Elementi principali che comprovavano la morte di Hitler erano i reperti conservati alla Lubianka, la sede del KGB. Il frammento più prezioso era rappresentato dalla parte superiore della scatola cranica del dittatore. Gli esami a cui era stata sottoposta avevano appurato che Hitler, per essere certo di morire, oltre ad avere ingerito del veleno si era anche sparato. Il ben visibile foro di uscita del proiettile fu esaminato anche da esperti forensi occidentali che confermarono quanto sostenuto dai colleghi russi. Il KGB impedì però che fossero prelevati campioni per ulteriori analisi in laboratori occidentali.

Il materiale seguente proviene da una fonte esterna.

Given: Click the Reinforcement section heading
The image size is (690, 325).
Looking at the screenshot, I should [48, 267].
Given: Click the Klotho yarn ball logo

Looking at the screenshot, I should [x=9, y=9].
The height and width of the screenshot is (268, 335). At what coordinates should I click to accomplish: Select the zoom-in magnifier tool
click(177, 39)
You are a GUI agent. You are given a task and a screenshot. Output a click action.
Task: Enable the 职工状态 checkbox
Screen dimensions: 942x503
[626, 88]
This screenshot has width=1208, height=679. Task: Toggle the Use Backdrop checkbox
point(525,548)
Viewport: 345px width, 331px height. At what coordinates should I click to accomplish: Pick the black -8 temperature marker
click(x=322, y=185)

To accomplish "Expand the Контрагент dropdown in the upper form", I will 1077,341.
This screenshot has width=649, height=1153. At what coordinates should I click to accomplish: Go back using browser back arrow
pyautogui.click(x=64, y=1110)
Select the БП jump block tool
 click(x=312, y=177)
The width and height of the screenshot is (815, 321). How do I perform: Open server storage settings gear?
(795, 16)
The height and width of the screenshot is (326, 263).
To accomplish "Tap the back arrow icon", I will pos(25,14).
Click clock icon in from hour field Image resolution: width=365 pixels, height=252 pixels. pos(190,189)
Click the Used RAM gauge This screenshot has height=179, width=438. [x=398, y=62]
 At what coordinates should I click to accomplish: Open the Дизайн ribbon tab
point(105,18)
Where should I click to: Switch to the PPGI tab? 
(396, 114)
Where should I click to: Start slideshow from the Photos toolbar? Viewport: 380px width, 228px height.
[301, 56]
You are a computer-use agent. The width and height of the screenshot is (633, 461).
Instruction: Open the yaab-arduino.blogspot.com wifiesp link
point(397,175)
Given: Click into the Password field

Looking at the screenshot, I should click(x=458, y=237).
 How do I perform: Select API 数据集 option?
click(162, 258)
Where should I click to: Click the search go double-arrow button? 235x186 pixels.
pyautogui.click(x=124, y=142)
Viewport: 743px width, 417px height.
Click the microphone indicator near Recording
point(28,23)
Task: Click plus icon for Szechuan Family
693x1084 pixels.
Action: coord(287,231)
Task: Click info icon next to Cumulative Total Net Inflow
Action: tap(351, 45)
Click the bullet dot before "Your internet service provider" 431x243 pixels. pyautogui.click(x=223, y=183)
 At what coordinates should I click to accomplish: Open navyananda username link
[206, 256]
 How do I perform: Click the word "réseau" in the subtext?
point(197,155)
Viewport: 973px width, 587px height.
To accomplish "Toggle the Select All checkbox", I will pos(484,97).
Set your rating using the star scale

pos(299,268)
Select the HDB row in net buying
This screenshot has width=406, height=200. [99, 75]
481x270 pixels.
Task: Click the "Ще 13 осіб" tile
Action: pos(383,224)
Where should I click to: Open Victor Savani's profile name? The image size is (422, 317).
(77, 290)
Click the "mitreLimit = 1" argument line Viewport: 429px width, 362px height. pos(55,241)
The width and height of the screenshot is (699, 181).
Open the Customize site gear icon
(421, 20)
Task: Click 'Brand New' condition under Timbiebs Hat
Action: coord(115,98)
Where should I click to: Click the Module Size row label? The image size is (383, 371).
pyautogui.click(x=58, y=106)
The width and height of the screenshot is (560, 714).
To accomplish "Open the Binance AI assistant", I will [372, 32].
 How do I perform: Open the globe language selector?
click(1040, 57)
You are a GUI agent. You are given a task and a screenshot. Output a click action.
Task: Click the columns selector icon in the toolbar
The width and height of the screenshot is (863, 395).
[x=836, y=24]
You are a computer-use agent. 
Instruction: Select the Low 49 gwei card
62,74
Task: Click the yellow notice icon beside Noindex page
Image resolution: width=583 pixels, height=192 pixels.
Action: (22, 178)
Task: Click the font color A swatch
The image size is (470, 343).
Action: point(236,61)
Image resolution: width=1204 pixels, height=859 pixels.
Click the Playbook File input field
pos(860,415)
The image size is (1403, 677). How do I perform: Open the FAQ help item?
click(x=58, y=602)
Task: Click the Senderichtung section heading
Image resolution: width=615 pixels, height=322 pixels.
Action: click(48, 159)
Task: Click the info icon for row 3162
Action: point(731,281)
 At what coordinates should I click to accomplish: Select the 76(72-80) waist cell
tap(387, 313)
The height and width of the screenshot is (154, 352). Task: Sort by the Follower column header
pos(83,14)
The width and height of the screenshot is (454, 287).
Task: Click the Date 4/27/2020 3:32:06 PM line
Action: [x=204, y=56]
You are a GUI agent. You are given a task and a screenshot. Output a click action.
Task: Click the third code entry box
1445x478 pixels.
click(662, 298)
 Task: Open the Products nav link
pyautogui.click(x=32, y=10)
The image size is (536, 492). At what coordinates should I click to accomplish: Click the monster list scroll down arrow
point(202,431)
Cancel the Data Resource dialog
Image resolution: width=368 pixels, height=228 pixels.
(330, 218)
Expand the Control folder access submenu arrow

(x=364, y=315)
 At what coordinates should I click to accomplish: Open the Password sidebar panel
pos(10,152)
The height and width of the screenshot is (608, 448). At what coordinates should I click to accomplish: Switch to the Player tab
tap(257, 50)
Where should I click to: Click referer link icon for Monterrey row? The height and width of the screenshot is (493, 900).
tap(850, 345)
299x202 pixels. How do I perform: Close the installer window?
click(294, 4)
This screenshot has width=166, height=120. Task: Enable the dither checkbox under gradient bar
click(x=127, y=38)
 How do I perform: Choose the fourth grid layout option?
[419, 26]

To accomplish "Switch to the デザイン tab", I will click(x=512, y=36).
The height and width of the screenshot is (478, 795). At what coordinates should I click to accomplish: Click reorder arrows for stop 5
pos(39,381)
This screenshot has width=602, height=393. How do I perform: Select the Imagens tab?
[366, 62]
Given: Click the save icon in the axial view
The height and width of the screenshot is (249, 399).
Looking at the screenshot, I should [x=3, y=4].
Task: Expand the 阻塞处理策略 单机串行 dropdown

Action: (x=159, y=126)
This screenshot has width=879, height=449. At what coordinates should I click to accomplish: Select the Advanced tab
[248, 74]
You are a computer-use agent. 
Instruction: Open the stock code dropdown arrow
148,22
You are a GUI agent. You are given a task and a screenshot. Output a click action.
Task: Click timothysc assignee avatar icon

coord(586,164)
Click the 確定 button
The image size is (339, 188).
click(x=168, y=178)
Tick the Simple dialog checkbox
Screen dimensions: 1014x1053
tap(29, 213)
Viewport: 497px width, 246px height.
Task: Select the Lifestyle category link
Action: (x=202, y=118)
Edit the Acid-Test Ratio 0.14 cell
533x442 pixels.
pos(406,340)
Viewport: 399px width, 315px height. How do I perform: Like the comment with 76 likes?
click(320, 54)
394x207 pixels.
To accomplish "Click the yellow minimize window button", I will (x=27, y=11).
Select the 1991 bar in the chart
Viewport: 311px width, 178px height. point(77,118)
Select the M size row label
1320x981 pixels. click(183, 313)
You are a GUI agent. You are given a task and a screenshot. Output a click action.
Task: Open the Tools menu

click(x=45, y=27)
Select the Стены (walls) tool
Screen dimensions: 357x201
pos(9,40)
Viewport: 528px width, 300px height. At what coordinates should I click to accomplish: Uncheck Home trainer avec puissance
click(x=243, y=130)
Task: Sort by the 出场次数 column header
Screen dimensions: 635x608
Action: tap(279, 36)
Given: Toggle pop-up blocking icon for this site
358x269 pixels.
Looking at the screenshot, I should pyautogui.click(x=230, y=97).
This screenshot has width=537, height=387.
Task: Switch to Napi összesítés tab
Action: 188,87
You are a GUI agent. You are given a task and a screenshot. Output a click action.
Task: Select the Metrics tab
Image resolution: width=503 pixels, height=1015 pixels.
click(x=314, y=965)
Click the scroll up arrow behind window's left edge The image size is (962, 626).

Solo recentemente una équipe di studiosi guidati dall’archeologo Nick Bellantoni, dopo una infinità di peripezie burocratiche, ha avuto l’autorizzazione a esaminare il dossier e i reperti, ora conservati nell’archivio di stato russo. La spedizione è stata oggetto di un ricco e approfondito reportage di History Channel.
Anche se la vecchia Unione Sovietica non esiste più i suoi metodi stile KGB sono ben lungi dall’essere scomparsi del tutto. Al dottor Bellantoni è stato concesso un ridottissimo lasso di tempo per condurre la sua inchiesta, in compenso però gli è stato permesso di prelevare alcuni campioni
per sottoporli a ulteriori esami di laboratorio.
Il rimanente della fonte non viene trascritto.